RE: Rebar 90 degrees hook length
RE: Rebar 90 degrees hook length
Which is obviously not correct and I see it being abused all the time in situations where there is not enough room to get a bar to develop, so people will just keep extending the tail of the bar until they get enough overall length.
Unless you are providing a larger-than-normal bend diameter (>10*db if I remember correctly), the reinforcement can't be considered to continue developing along the tail of the bar.
RE: Rebar 90 degrees hook length
Putting a critical engineering hat on, do we think that the stiffer load path for development is going to be the inside of the hook, or the long ass tail that someone stuck on it?
Obviously it's going to be the hook so the peak load will be inside the hook
If Ldh isn't provided then you risk breaking the concrete IMO
This is relevant to the detail you provided - the bar from the wall to slab is way underdeveloped inside the slab as the hook is so close to the bottom
The advantage of the longer tail is realised at that at least there is something still anchored into the concrete if a cone blows out
But then you have some sort of bar in bending-catenary situation going on, so it's not a primary situation
To me, the advantage of using a hooked bar with long legs is all about construction
I commonly do it for retaining walls - it saves them a bunch of steel and makes it way easier to support all the bars
The horizontal legs support the vertical legs and vise versa, whereas using straight footing bars tied to a short-hooked vertical starter is a floppy system with way more tying required
RE: Rebar 90 degrees hook length
Agreed, that's one of the issues with the detail that I'm working with the original engineer to fix. I'm hired to do quality control and calculations.
That's actually a good argument for doing the longer tail. I can buy that. I don't remember the actual name, but I read a forensic engineering report where a parking garage had a pancaking collapse due to punching shear failure. The investigators noted that if the hooks between column and slab were extended, they would have saved the day. That being said, I don't see hooks on a continuous wall or footing to act in the same way as in a punching shear failure, so maybe it's not necessary. But then again, you don't want to be mixing dowel sizes on a jobsite, so just use the longer ones.
I'm not following. Can you explain this again?
RE: Rebar 90 degrees hook length
If this dowel is intended to work in shear for some sort of lateral load than the calculation should follow the shear friction provisions of ACI (if this is IBC design).

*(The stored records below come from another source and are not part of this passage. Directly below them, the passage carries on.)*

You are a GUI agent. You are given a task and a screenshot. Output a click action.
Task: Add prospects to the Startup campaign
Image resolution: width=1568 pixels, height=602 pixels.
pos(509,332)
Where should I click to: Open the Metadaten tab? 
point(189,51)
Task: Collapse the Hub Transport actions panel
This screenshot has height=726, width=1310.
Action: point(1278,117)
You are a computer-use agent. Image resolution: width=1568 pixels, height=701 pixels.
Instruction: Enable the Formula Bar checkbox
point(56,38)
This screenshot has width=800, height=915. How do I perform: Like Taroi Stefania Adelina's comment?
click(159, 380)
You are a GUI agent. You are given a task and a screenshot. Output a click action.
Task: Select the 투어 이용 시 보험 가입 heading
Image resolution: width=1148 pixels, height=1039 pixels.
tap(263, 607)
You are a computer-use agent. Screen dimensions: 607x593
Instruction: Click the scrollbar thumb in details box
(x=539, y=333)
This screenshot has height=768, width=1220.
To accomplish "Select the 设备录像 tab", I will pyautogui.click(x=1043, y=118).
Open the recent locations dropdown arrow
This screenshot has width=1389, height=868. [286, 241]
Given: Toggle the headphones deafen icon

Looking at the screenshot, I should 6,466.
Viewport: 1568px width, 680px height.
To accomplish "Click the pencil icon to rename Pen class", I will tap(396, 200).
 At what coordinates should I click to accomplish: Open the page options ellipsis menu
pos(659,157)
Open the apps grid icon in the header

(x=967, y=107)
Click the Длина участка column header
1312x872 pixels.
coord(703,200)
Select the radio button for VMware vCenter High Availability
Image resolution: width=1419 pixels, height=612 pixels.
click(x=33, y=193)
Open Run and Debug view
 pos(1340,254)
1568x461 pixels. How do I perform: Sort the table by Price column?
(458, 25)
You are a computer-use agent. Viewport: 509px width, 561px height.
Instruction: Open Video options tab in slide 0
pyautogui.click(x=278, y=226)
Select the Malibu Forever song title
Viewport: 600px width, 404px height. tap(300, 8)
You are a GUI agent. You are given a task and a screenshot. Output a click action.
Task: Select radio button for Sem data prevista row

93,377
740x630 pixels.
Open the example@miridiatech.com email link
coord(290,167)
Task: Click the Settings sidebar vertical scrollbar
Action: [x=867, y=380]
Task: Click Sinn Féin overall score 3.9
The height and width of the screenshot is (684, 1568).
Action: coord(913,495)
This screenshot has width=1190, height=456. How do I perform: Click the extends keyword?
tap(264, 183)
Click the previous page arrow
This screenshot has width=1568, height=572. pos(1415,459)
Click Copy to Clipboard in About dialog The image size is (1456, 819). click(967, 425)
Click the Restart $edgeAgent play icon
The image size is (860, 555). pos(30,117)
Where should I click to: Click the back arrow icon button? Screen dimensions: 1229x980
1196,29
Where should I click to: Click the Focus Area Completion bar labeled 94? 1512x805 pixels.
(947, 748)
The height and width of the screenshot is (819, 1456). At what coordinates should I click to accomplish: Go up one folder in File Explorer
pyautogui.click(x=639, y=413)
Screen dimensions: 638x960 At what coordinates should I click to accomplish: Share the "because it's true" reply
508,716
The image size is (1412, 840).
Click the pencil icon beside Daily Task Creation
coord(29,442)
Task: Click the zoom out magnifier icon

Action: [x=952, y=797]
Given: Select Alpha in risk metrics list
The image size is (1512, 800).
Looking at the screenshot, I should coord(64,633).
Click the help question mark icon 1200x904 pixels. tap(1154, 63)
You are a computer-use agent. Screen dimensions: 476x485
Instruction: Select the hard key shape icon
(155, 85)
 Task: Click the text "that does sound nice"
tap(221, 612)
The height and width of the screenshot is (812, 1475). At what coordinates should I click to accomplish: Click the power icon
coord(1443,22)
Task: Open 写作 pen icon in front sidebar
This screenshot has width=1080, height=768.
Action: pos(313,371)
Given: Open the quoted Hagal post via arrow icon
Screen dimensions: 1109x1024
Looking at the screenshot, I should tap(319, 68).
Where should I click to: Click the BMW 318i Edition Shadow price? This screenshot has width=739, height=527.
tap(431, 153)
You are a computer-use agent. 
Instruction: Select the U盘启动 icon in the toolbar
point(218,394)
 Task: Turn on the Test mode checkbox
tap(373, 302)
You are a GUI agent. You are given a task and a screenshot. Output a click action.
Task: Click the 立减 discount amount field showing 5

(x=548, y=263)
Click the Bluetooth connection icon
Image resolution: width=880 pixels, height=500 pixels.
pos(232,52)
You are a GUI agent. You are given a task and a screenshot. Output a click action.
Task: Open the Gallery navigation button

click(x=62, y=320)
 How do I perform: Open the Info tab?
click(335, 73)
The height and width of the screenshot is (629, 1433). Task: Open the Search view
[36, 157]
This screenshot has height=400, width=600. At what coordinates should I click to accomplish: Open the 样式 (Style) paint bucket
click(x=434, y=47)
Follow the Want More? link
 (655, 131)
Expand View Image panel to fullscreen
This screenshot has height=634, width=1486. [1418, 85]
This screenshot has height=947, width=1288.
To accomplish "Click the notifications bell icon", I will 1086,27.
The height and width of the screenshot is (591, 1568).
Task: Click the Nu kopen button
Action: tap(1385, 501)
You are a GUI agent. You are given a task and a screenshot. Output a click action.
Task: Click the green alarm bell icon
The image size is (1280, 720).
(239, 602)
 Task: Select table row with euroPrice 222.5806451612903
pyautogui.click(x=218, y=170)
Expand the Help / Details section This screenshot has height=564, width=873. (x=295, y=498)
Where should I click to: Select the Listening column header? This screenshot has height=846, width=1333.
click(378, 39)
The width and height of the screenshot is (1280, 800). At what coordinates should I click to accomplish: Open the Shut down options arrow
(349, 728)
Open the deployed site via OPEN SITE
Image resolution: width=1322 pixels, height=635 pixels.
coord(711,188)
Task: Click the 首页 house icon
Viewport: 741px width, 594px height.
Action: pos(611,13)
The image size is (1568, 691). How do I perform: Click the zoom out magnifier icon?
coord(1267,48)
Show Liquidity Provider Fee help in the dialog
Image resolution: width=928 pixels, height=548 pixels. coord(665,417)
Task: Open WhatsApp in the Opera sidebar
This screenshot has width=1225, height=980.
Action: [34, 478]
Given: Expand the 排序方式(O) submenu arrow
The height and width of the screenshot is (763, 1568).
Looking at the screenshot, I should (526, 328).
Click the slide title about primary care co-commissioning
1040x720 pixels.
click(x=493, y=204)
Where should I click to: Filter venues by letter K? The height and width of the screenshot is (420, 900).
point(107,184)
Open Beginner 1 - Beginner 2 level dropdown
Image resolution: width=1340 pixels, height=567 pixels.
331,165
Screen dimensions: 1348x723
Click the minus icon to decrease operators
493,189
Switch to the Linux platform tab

You could intentionally roughen the top surface of the walls to get more capacity out of this joint.
RE: Rebar 90 degrees hook length
ACI 318-14, 25.4.10.2 exception (b) triggers for dowel conditions as these are for shear friction transfer and need to develop Fy on both sides of the slip plane.
ACI 318-19, 25.4.10.2 amended exception (d) to include hooked reinforcement.
RE: Rebar 90 degrees hook length
In that case, though, I don't think even #4 can be fully developed. I ran a quick calculation using 25.4.3.1 and I got 9.5" for 4000 psi concrete.
RE: Rebar 90 degrees hook length
I'm not sure what you mean by "double-counting". It does perform 2 functions, if that's what you mean. the hook would theoretically develop sufficient tension capacity for the vertical leg, and the extension gives it sufficient development to resist the moment in the footing. I don't se it as being substantially different than a straight bar extending through a tension zone - there's tension force pulling both directions away from the middle.
In the case of your dowels, if the dowel is supposed to carry moment around the corner, the horizontal leg of the dowel has to have a lap length to the top horizontal bar past the point where both bars are needed to resist the negative moment in the slab.
RE: Rebar 90 degrees hook length
In general terms, both are fine ways to build a foundation (though in the 2nd one my footing bar should probably have hooks)
RE: Rebar 90 degrees hook length
RE: Rebar 90 degrees hook length
@Greenalleycat Thanks for sketching it out! I get what you mean. And if the retaining wall is taller, that big piece can still function as a dowel.